INSTRUCTIONS FOR THE TASK —
When the line containing "Viewport: 1200px width, 630px height." appears in the data below, begin copying there and stop only after the line containing "892x589 pixels.".

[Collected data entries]
···
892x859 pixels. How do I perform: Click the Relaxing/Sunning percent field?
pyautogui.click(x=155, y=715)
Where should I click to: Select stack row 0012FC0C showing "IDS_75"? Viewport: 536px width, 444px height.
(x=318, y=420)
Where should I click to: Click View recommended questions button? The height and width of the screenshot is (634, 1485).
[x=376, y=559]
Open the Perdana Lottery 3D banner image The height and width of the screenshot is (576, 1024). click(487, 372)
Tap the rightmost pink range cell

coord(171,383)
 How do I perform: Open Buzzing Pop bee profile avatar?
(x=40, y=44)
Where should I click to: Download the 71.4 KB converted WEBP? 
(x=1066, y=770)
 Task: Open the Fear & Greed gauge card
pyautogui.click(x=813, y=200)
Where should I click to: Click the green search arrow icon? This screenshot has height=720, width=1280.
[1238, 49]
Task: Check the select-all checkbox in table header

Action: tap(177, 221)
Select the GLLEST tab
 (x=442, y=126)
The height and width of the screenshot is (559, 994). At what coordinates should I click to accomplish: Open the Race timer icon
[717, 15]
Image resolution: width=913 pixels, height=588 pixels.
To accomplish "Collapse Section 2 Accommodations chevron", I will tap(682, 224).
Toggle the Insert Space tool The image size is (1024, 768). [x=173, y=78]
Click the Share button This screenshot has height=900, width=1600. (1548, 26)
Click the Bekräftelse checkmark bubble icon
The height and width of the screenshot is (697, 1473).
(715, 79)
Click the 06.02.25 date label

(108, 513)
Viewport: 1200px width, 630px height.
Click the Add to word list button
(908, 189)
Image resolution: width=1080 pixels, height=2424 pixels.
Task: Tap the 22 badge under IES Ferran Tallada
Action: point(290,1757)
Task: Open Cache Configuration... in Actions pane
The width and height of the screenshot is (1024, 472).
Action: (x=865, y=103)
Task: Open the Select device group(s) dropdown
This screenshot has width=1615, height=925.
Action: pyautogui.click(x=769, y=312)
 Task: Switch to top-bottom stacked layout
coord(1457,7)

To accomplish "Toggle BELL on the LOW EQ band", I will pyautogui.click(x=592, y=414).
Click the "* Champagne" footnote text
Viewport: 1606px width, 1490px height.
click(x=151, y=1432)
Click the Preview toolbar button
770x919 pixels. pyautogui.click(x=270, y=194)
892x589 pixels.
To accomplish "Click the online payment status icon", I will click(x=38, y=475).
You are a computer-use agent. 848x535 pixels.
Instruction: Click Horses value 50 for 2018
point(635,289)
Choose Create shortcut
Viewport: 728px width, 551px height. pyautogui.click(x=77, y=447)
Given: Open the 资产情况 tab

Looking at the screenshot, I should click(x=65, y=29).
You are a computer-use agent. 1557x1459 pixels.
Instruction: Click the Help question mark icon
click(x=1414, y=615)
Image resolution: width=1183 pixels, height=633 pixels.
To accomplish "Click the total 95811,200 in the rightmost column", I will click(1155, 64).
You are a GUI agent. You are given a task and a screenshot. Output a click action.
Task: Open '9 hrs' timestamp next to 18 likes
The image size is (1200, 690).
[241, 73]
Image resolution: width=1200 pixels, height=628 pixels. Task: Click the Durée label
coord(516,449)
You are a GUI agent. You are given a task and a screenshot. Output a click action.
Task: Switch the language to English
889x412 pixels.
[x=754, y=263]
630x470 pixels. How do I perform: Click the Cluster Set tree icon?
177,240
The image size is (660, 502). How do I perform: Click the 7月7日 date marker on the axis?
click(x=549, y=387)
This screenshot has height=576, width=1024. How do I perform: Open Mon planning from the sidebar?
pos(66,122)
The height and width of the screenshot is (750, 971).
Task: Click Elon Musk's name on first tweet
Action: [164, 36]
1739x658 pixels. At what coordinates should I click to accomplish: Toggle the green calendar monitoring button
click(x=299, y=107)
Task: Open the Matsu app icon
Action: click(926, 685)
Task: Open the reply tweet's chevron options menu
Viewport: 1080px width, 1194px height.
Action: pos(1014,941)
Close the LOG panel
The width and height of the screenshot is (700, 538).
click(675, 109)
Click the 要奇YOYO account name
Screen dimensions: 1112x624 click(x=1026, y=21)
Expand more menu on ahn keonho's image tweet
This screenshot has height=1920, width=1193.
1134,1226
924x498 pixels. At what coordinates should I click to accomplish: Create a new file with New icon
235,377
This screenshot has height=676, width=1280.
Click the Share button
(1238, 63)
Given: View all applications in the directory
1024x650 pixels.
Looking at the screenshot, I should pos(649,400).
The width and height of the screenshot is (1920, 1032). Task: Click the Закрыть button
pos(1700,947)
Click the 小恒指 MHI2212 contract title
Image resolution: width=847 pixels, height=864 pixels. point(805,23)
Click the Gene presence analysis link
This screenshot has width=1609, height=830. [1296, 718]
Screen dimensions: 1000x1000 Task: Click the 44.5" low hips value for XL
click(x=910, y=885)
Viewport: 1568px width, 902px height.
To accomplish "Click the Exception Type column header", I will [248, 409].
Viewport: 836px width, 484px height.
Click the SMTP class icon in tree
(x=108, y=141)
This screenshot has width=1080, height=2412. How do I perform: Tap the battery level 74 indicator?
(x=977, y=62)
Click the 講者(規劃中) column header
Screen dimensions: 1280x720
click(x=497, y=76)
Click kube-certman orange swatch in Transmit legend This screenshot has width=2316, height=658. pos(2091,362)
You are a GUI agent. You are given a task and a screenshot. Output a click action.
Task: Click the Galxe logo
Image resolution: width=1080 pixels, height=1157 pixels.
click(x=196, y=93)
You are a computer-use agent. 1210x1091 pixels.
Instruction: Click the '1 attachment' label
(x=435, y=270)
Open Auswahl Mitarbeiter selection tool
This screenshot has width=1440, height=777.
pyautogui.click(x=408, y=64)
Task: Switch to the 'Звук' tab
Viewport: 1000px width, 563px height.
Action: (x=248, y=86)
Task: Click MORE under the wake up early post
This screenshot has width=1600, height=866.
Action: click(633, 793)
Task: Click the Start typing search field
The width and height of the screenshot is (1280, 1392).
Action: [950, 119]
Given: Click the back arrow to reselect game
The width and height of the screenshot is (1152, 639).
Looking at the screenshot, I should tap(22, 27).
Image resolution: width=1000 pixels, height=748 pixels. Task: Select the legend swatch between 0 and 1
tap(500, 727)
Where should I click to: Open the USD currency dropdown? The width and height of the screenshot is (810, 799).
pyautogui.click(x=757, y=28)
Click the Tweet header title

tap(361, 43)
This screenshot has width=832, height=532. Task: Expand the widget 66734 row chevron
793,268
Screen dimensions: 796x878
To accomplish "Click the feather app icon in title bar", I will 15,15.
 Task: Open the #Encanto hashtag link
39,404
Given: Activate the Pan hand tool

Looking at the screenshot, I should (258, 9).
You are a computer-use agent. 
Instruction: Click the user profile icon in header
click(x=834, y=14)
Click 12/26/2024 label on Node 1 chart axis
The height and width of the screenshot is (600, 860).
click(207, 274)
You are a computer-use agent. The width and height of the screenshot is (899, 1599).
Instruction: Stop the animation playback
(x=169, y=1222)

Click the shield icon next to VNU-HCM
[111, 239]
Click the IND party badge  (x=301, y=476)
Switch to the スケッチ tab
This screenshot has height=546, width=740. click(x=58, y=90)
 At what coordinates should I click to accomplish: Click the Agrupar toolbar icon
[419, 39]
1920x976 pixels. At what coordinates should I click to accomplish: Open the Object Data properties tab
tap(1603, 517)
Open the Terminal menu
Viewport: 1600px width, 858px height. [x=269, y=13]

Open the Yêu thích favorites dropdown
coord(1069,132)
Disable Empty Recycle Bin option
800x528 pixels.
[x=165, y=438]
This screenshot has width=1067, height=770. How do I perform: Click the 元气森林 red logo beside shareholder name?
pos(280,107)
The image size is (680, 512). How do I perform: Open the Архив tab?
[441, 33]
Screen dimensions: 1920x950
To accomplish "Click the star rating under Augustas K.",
···
COMPLETED TASK —
Viewport: 1200px width, 630px height.
Click the Add to word list button
(908, 189)
Image resolution: width=1080 pixels, height=2424 pixels.
Task: Tap the 22 badge under IES Ferran Tallada
Action: point(290,1757)
Task: Open Cache Configuration... in Actions pane
The width and height of the screenshot is (1024, 472).
Action: (x=865, y=103)
Task: Open the Select device group(s) dropdown
This screenshot has width=1615, height=925.
Action: pyautogui.click(x=769, y=312)
 Task: Switch to top-bottom stacked layout
coord(1457,7)

To accomplish "Toggle BELL on the LOW EQ band", I will pyautogui.click(x=592, y=414).
Click the "* Champagne" footnote text
Viewport: 1606px width, 1490px height.
click(x=151, y=1432)
Click the Preview toolbar button
770x919 pixels. pyautogui.click(x=270, y=194)
892x589 pixels.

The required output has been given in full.